EXERCISE DETAILS: Copy out the entries verbatim, beginning at the line that contains "Task: Click the Accessibility figure icon" and ending after the line that contains "Action: (x=477, y=50)", with both of those lines included.

TASK DATA:

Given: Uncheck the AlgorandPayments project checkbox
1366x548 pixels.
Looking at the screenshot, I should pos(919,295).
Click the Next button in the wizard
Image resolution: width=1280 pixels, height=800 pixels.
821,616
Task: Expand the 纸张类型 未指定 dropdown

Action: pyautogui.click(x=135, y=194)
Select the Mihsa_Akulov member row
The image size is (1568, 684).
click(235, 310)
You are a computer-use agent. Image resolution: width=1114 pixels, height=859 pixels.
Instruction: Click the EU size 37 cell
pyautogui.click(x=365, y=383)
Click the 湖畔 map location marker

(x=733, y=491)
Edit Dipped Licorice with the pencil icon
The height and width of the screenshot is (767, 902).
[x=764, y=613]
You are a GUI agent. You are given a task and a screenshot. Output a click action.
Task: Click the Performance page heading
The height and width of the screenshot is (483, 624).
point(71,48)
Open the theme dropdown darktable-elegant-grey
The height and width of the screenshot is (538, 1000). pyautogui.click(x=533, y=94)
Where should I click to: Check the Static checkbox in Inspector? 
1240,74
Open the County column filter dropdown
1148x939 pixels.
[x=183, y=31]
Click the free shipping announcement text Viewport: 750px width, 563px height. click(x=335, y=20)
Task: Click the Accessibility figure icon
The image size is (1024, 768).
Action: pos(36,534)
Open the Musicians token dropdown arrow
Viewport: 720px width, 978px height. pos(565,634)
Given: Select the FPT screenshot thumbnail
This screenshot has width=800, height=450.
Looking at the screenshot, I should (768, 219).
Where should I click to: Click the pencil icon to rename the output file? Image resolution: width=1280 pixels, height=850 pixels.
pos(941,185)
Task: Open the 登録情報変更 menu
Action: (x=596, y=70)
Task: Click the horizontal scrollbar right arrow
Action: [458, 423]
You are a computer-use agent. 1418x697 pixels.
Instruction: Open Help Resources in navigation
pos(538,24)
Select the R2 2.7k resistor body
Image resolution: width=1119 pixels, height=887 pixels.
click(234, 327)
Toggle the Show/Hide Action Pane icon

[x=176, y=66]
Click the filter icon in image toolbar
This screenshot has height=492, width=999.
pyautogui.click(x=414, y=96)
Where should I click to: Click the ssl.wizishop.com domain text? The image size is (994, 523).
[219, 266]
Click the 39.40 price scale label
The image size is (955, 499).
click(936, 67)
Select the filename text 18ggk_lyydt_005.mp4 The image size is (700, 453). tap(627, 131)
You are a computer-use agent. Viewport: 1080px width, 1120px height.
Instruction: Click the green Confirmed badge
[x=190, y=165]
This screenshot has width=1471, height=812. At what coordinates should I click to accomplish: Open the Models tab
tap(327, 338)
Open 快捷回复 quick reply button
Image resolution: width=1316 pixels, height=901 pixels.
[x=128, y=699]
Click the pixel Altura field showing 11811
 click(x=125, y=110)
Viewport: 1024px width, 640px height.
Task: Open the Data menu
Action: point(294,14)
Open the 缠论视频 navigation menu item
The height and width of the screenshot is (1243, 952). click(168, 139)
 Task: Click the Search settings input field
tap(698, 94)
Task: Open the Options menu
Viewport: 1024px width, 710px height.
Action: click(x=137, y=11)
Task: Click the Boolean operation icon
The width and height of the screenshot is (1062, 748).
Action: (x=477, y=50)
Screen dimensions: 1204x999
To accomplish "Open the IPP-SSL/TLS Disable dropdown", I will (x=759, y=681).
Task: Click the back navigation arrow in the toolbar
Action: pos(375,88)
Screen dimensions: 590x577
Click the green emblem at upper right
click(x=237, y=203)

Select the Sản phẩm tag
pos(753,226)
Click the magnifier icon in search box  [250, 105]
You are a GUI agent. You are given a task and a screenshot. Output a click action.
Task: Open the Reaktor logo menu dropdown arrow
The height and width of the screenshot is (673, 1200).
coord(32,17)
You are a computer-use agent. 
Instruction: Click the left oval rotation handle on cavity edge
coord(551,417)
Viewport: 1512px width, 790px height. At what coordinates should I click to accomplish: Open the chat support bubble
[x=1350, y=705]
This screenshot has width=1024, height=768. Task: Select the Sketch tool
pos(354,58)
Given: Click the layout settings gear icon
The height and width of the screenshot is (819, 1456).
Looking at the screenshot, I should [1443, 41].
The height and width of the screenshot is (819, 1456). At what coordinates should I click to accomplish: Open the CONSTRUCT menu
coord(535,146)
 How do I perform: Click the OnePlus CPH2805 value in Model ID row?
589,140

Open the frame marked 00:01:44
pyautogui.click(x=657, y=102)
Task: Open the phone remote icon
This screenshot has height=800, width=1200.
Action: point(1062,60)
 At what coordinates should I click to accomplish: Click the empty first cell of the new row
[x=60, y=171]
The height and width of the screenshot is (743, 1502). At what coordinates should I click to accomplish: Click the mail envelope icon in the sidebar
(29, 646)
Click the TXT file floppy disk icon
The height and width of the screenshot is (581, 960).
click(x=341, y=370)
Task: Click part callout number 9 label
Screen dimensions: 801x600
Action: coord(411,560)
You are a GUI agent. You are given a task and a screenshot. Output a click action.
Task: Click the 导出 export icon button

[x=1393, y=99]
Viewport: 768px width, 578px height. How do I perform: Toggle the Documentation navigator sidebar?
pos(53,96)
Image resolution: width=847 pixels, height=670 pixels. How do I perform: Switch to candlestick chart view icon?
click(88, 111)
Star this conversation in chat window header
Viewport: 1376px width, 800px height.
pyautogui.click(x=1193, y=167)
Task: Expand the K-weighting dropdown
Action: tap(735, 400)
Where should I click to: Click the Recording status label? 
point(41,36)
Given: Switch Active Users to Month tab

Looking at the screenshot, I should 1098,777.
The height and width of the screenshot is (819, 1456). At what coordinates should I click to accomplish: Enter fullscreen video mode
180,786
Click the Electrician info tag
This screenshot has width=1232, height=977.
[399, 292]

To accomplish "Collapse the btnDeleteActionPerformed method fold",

FULL SOLUTION:
Task: Click the Accessibility figure icon
The image size is (1024, 768).
Action: pos(36,534)
Open the Musicians token dropdown arrow
Viewport: 720px width, 978px height. pos(565,634)
Given: Select the FPT screenshot thumbnail
This screenshot has width=800, height=450.
Looking at the screenshot, I should (768, 219).
Where should I click to: Click the pencil icon to rename the output file? Image resolution: width=1280 pixels, height=850 pixels.
pos(941,185)
Task: Open the 登録情報変更 menu
Action: (x=596, y=70)
Task: Click the horizontal scrollbar right arrow
Action: [458, 423]
You are a computer-use agent. 1418x697 pixels.
Instruction: Open Help Resources in navigation
pos(538,24)
Select the R2 2.7k resistor body
Image resolution: width=1119 pixels, height=887 pixels.
click(234, 327)
Toggle the Show/Hide Action Pane icon

[x=176, y=66]
Click the filter icon in image toolbar
This screenshot has height=492, width=999.
pyautogui.click(x=414, y=96)
Where should I click to: Click the ssl.wizishop.com domain text? The image size is (994, 523).
[219, 266]
Click the 39.40 price scale label
The image size is (955, 499).
click(936, 67)
Select the filename text 18ggk_lyydt_005.mp4 The image size is (700, 453). tap(627, 131)
You are a computer-use agent. Viewport: 1080px width, 1120px height.
Instruction: Click the green Confirmed badge
[x=190, y=165]
This screenshot has width=1471, height=812. At what coordinates should I click to accomplish: Open the Models tab
tap(327, 338)
Open 快捷回复 quick reply button
Image resolution: width=1316 pixels, height=901 pixels.
[x=128, y=699]
Click the pixel Altura field showing 11811
 click(x=125, y=110)
Viewport: 1024px width, 640px height.
Task: Open the Data menu
Action: point(294,14)
Open the 缠论视频 navigation menu item
The height and width of the screenshot is (1243, 952). click(168, 139)
 Task: Click the Search settings input field
tap(698, 94)
Task: Open the Options menu
Viewport: 1024px width, 710px height.
Action: click(x=137, y=11)
Task: Click the Boolean operation icon
The width and height of the screenshot is (1062, 748).
Action: (x=477, y=50)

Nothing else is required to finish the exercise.